> [THE RECORDS]

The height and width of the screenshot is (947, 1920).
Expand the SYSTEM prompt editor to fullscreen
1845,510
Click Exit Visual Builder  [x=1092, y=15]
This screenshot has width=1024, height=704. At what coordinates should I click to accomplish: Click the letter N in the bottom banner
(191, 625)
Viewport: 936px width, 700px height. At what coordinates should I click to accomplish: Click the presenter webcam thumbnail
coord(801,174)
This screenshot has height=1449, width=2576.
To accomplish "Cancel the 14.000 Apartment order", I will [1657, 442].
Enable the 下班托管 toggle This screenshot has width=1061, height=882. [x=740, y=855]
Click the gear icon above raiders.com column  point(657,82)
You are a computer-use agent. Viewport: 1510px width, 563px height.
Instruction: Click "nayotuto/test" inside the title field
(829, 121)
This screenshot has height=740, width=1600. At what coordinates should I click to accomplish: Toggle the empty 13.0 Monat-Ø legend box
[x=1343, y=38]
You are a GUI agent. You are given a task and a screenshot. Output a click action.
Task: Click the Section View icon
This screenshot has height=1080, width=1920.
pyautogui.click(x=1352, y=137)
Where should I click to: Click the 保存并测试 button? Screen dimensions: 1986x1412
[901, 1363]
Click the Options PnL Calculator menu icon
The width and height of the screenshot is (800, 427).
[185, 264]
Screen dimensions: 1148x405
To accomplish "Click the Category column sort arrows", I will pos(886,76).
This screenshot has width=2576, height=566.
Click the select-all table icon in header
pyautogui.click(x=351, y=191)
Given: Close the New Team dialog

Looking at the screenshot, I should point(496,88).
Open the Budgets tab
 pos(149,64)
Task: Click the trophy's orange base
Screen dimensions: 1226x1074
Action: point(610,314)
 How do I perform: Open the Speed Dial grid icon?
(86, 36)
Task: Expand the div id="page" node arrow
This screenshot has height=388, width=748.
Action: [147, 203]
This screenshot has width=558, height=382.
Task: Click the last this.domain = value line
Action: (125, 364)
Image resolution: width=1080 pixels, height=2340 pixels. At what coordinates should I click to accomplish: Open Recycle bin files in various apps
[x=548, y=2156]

> [WHAT YOU HAVE TO DO]
Reproduce every item above verbatim, line by line, with nothing altered or left out.

> [COMPLETE OUTPUT]
The height and width of the screenshot is (947, 1920).
Expand the SYSTEM prompt editor to fullscreen
1845,510
Click Exit Visual Builder  [x=1092, y=15]
This screenshot has width=1024, height=704. At what coordinates should I click to accomplish: Click the letter N in the bottom banner
(191, 625)
Viewport: 936px width, 700px height. At what coordinates should I click to accomplish: Click the presenter webcam thumbnail
coord(801,174)
This screenshot has height=1449, width=2576.
To accomplish "Cancel the 14.000 Apartment order", I will [1657, 442].
Enable the 下班托管 toggle This screenshot has width=1061, height=882. [x=740, y=855]
Click the gear icon above raiders.com column  point(657,82)
You are a computer-use agent. Viewport: 1510px width, 563px height.
Instruction: Click "nayotuto/test" inside the title field
(829, 121)
This screenshot has height=740, width=1600. At what coordinates should I click to accomplish: Toggle the empty 13.0 Monat-Ø legend box
[x=1343, y=38]
You are a GUI agent. You are given a task and a screenshot. Output a click action.
Task: Click the Section View icon
This screenshot has height=1080, width=1920.
pyautogui.click(x=1352, y=137)
Where should I click to: Click the 保存并测试 button? Screen dimensions: 1986x1412
[901, 1363]
Click the Options PnL Calculator menu icon
The width and height of the screenshot is (800, 427).
[185, 264]
Screen dimensions: 1148x405
To accomplish "Click the Category column sort arrows", I will pos(886,76).
This screenshot has width=2576, height=566.
Click the select-all table icon in header
pyautogui.click(x=351, y=191)
Given: Close the New Team dialog

Looking at the screenshot, I should point(496,88).
Open the Budgets tab
 pos(149,64)
Task: Click the trophy's orange base
Screen dimensions: 1226x1074
Action: point(610,314)
 How do I perform: Open the Speed Dial grid icon?
(86, 36)
Task: Expand the div id="page" node arrow
This screenshot has height=388, width=748.
Action: [147, 203]
This screenshot has width=558, height=382.
Task: Click the last this.domain = value line
Action: (125, 364)
Image resolution: width=1080 pixels, height=2340 pixels. At what coordinates should I click to accomplish: Open Recycle bin files in various apps
[x=548, y=2156]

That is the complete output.